Qu’ils y aillent eux-mêmes !


Les propagandistes canadiens, inspirés par une sorte de Saint-Siège installé au Kremlin, ne sont pas satisfaits de cette révolution trop lente à leur goût. Ils vont répétant la leçon apprise de leurs maîtres : « C’est la dictature du prolétariat qu’il nous faut ! Plus vite que ça ! Ça presse ! » Il y a là-dedans de petits bonshommes de vingt à vingt-cinq ans qui ignorent tout des questions économiques et sociales et qui, obéissant aux directives d’un clan formé d’agents étrangers, d’espions, de traîtres ou d’imbéciles illuminés, entreprennent de transformer le monde en un clin d’œil. Le plus triste, c’est que ces jeunes irresponsables se soient attachés à l’idée la plus réactionnaire de notre siècle. On les verra parfois associés à des furies qui ont préféré troquer les divins attributs de la femme contre les malsaines excitations d’une mystique nihiliste.

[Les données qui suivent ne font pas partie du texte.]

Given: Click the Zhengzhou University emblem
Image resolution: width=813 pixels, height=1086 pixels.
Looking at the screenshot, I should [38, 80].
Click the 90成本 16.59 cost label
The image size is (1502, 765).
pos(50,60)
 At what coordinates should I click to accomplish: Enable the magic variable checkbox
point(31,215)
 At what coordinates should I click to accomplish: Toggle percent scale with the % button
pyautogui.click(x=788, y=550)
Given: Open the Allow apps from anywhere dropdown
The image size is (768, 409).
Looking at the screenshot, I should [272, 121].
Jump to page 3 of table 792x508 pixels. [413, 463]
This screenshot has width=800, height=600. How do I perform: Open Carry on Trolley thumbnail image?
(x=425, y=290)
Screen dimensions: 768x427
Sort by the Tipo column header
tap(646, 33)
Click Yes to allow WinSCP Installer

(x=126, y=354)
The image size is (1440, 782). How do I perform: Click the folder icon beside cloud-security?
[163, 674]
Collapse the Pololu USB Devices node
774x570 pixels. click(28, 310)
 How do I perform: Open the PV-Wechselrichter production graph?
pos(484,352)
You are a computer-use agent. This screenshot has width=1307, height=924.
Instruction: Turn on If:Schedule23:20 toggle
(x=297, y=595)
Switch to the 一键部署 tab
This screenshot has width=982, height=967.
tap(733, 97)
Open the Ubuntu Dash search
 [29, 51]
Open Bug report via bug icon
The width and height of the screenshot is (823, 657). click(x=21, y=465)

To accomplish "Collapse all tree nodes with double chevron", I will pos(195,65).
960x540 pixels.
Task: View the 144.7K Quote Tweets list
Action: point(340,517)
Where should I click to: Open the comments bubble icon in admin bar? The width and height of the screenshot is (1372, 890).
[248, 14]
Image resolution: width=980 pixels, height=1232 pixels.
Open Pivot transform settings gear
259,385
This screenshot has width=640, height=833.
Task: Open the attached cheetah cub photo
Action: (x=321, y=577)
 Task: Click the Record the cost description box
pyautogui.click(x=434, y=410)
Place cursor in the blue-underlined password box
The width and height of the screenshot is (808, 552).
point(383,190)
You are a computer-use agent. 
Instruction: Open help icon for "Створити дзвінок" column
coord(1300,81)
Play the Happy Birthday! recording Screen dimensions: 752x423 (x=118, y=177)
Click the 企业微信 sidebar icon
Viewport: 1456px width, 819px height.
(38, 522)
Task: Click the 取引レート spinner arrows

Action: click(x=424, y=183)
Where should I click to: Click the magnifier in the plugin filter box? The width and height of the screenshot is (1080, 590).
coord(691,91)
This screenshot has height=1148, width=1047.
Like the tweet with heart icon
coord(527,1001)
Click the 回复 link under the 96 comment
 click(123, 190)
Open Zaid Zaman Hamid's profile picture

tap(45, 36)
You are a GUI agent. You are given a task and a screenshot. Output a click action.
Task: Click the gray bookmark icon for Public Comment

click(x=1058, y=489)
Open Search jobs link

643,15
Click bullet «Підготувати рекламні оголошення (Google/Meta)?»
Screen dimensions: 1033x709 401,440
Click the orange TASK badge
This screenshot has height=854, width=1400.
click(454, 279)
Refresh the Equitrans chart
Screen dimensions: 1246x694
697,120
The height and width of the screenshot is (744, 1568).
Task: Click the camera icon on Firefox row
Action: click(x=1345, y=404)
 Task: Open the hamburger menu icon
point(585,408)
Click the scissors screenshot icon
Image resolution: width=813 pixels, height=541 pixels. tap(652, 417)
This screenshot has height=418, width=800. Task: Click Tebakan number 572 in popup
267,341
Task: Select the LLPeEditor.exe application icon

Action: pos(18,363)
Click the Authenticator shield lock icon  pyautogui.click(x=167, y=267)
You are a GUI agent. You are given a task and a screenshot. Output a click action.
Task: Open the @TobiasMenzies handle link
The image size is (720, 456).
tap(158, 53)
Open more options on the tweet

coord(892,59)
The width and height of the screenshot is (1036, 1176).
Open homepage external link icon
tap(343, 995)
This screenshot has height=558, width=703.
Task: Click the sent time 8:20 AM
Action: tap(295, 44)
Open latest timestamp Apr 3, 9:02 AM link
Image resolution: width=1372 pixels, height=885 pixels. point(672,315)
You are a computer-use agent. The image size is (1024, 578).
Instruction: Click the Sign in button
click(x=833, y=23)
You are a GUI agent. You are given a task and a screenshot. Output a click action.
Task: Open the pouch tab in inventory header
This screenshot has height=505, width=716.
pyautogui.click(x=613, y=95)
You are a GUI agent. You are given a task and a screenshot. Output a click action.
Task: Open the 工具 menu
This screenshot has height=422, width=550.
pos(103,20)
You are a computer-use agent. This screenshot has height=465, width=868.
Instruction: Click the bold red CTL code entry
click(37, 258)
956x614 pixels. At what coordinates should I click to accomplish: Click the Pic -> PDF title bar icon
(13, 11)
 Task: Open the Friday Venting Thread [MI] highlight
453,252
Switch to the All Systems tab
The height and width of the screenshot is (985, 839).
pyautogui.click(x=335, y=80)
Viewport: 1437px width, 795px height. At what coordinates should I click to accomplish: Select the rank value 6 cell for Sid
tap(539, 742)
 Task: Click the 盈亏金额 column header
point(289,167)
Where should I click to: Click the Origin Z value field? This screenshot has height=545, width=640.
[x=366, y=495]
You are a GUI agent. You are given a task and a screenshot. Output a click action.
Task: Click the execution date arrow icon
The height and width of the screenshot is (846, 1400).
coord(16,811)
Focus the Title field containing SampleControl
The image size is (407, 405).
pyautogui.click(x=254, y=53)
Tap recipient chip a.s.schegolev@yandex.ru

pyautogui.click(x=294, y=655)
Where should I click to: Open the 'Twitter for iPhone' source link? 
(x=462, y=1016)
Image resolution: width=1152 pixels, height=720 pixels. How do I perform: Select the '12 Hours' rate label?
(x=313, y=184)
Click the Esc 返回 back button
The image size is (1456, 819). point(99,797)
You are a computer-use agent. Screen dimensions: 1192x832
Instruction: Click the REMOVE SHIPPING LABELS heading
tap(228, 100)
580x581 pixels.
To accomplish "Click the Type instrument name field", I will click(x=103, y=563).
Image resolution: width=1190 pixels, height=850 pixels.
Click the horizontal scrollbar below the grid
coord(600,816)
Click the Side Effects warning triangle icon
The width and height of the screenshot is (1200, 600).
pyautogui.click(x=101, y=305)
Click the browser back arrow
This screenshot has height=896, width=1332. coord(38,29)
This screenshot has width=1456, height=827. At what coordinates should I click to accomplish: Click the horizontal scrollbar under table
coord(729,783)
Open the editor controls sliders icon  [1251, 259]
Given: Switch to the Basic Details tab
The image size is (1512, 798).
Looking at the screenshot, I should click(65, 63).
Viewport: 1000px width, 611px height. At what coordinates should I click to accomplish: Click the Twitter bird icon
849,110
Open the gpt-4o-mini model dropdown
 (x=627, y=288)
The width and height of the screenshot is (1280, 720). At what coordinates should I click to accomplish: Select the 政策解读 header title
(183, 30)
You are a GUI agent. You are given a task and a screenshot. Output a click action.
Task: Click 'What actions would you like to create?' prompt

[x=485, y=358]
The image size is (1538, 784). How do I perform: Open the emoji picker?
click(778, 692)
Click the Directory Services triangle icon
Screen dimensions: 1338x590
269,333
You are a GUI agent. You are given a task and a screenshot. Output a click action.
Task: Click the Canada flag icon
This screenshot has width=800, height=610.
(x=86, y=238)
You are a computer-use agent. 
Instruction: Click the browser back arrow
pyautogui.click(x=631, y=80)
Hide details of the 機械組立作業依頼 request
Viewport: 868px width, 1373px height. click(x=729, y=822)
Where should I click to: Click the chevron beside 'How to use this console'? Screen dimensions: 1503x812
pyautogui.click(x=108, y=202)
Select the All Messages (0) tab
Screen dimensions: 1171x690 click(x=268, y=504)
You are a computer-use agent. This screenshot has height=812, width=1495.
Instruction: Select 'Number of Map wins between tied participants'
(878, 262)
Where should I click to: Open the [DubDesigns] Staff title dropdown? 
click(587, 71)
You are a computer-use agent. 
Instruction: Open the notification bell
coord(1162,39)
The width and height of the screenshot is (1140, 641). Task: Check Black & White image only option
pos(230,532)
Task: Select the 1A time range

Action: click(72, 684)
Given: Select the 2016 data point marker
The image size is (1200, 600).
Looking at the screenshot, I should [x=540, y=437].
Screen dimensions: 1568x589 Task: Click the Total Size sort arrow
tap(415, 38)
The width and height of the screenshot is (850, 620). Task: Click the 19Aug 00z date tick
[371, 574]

La manière de penser de tous ces égarés a ceci d’étrange, pour des gens qui se vantent de ne croire en rien, qu’elle est étroitement moulée dans un système de dogmes où l’idée chrétienne de la chose sacrée est remplacée par le culte superstitieux de quelques objets matériels et même grossiers. C’est ainsi qu’en lisant ce tract, un scribe de la religion nouvelle écrira en se signant : « Sacrilège ! Il a osé dire du mal de la Russie, la plus chère de nos alliées ! » Si quelqu’un pouvait se loger dans une telle cervelle, il entendrait ceci, qui est l’idée fixe : « Attaquez aussi violemment, aussi souvent et aussi injustement que vous le pourrez le Canada, l’Angleterre, les États-Unis — surtout les États-Unis — et toutes les nations où l’on tient encore à la liberté de l’individu. Passez-moi tout ça à tabac ! N’en dites jamais un mot de bien ! Mais devant la Russie, chapeau bas ! Car tout y est bien, tout y est beau, tout y est sacrosaint. »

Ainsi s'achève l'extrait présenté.